GIVEN RECORDS Block Start

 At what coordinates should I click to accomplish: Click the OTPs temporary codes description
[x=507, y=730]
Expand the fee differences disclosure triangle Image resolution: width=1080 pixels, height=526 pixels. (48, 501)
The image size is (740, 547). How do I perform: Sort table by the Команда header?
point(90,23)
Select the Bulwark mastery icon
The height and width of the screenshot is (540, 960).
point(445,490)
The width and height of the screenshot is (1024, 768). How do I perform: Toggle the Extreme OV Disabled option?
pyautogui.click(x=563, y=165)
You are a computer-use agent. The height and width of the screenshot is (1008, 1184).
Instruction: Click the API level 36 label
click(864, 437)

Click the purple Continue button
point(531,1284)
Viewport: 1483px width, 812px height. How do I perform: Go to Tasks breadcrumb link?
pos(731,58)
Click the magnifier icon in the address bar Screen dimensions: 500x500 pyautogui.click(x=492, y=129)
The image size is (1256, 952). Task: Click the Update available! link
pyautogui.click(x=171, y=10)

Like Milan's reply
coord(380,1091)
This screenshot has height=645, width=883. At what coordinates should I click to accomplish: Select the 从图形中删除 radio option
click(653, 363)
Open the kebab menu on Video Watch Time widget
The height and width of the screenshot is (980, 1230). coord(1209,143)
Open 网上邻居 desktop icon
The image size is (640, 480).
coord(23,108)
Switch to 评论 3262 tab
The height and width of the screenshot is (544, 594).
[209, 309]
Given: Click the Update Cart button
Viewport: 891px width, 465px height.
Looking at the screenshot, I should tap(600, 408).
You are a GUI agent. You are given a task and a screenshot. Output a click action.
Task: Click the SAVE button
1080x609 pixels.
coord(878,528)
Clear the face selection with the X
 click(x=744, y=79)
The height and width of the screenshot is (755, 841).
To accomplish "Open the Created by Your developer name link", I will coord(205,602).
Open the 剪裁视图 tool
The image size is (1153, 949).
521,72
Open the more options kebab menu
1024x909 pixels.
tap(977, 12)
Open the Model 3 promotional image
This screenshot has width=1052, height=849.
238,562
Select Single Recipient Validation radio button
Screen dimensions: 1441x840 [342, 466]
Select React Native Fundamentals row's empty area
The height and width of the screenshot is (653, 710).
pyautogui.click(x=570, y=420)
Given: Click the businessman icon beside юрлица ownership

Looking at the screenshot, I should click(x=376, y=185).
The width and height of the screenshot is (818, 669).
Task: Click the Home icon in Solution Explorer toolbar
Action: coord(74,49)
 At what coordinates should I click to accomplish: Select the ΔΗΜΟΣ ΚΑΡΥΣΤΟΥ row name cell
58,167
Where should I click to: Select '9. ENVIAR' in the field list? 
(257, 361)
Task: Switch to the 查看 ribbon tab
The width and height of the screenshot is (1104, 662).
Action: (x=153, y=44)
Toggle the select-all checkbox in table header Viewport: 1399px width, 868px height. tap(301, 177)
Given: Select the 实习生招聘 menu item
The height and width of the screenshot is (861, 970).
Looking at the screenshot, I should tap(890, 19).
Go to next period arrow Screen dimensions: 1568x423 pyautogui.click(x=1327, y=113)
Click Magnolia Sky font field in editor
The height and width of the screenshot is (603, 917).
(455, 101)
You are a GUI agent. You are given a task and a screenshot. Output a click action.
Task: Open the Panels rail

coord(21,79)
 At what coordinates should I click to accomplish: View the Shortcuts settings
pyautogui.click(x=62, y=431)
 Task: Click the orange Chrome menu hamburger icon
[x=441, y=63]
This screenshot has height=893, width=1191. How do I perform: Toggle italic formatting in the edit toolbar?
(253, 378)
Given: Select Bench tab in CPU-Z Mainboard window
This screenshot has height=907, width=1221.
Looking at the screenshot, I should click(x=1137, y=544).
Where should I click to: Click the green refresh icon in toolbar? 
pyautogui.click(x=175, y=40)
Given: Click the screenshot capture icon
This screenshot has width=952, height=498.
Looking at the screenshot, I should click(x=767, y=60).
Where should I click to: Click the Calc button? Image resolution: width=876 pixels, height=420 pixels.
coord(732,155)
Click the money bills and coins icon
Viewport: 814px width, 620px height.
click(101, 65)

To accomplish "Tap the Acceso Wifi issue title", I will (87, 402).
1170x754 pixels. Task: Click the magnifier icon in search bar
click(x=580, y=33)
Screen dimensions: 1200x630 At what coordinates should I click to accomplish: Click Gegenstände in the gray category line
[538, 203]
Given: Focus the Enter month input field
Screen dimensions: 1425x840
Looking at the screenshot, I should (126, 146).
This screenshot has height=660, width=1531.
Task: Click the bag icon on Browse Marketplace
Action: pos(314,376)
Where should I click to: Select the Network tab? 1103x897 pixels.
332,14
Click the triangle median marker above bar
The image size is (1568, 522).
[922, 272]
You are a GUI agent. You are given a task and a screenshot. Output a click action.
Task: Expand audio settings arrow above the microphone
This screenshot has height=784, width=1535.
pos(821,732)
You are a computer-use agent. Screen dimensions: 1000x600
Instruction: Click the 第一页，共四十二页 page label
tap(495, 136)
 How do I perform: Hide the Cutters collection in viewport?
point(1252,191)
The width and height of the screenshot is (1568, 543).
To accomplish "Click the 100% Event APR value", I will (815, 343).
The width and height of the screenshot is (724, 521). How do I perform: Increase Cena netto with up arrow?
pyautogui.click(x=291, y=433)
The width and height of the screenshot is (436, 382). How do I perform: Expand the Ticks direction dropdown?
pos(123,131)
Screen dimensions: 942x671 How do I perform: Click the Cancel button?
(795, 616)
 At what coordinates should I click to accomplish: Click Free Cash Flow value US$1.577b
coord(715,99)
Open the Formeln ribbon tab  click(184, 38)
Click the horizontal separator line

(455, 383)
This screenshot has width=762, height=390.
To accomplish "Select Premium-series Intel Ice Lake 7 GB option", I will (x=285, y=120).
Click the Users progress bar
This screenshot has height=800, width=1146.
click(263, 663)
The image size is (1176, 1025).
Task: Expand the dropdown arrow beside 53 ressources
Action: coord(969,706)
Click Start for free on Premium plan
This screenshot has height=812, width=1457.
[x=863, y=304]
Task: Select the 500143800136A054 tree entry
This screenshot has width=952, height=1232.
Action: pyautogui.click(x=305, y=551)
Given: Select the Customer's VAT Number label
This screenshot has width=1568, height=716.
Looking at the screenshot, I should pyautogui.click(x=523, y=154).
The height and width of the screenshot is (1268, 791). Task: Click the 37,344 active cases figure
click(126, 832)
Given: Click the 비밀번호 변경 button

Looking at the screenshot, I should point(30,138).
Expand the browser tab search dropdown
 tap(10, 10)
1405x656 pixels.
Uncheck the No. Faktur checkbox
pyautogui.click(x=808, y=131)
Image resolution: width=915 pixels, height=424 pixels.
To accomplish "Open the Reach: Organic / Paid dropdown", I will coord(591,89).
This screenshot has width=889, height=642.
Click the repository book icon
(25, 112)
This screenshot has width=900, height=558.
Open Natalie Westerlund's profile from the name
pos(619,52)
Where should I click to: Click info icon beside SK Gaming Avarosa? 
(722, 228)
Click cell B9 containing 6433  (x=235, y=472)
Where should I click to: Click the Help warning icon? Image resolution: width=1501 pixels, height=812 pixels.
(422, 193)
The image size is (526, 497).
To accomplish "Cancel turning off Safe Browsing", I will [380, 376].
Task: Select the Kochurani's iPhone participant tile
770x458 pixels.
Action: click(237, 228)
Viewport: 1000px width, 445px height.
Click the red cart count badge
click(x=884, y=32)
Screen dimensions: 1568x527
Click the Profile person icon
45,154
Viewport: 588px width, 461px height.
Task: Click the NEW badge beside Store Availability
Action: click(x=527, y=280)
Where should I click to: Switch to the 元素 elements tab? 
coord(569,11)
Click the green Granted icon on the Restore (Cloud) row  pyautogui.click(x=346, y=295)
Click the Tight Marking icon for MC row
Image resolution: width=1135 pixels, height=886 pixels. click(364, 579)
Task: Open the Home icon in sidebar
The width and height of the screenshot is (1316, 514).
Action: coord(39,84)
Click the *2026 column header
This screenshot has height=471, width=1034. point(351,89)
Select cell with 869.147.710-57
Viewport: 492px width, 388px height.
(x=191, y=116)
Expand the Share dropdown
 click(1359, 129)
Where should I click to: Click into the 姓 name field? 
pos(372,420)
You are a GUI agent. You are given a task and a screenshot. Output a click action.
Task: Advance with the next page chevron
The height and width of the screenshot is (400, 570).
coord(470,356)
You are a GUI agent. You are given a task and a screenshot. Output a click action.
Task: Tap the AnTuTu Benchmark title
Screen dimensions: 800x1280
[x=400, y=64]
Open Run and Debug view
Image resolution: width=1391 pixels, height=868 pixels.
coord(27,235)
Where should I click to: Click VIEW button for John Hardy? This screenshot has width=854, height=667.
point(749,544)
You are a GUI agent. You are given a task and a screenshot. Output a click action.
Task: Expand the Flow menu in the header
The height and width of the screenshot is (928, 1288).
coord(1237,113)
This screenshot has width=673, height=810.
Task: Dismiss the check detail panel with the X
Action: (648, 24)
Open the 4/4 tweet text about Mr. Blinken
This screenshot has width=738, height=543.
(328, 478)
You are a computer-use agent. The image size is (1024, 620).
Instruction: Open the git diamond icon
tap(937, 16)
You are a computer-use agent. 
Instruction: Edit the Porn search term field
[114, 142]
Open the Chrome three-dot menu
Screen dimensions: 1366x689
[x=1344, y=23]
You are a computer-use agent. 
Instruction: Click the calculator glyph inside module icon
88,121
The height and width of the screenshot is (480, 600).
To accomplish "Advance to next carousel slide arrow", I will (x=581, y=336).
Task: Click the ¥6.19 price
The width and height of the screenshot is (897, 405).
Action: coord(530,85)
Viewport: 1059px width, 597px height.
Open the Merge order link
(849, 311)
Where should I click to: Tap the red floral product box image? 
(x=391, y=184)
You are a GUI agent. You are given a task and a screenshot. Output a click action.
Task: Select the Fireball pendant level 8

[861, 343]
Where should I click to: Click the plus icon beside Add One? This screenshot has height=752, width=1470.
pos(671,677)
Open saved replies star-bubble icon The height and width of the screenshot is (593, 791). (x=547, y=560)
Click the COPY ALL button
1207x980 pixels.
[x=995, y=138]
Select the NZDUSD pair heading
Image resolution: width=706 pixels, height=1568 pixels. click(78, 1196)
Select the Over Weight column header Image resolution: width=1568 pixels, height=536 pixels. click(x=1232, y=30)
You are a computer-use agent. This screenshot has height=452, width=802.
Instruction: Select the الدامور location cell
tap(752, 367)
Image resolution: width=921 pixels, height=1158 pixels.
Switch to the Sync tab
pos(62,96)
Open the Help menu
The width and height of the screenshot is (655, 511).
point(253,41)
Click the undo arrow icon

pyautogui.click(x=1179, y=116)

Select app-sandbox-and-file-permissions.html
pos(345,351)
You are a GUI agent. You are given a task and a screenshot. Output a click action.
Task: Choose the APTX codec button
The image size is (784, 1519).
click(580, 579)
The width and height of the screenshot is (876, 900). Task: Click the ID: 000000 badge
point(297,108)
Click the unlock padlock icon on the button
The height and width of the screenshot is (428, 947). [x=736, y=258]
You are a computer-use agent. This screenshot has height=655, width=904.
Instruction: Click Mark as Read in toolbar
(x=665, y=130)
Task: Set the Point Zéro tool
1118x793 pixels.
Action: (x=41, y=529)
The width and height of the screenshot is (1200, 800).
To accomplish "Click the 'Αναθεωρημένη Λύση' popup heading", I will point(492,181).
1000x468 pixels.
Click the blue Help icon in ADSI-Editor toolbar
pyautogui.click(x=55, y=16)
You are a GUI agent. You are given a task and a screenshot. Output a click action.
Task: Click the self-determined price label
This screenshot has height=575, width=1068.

GIVEN RECORDS Block End

▶ _GOAL OF THE EXERCISE_
Print nothing but the lines from the one containing "Task: Set the Point Zéro tool" through the end of the listing above, exactly as written.

▶ _TASK ANSWER_
Task: Set the Point Zéro tool
1118x793 pixels.
Action: (x=41, y=529)
The width and height of the screenshot is (1200, 800).
To accomplish "Click the 'Αναθεωρημένη Λύση' popup heading", I will point(492,181).
1000x468 pixels.
Click the blue Help icon in ADSI-Editor toolbar
pyautogui.click(x=55, y=16)
You are a GUI agent. You are given a task and a screenshot. Output a click action.
Task: Click the self-determined price label
This screenshot has height=575, width=1068.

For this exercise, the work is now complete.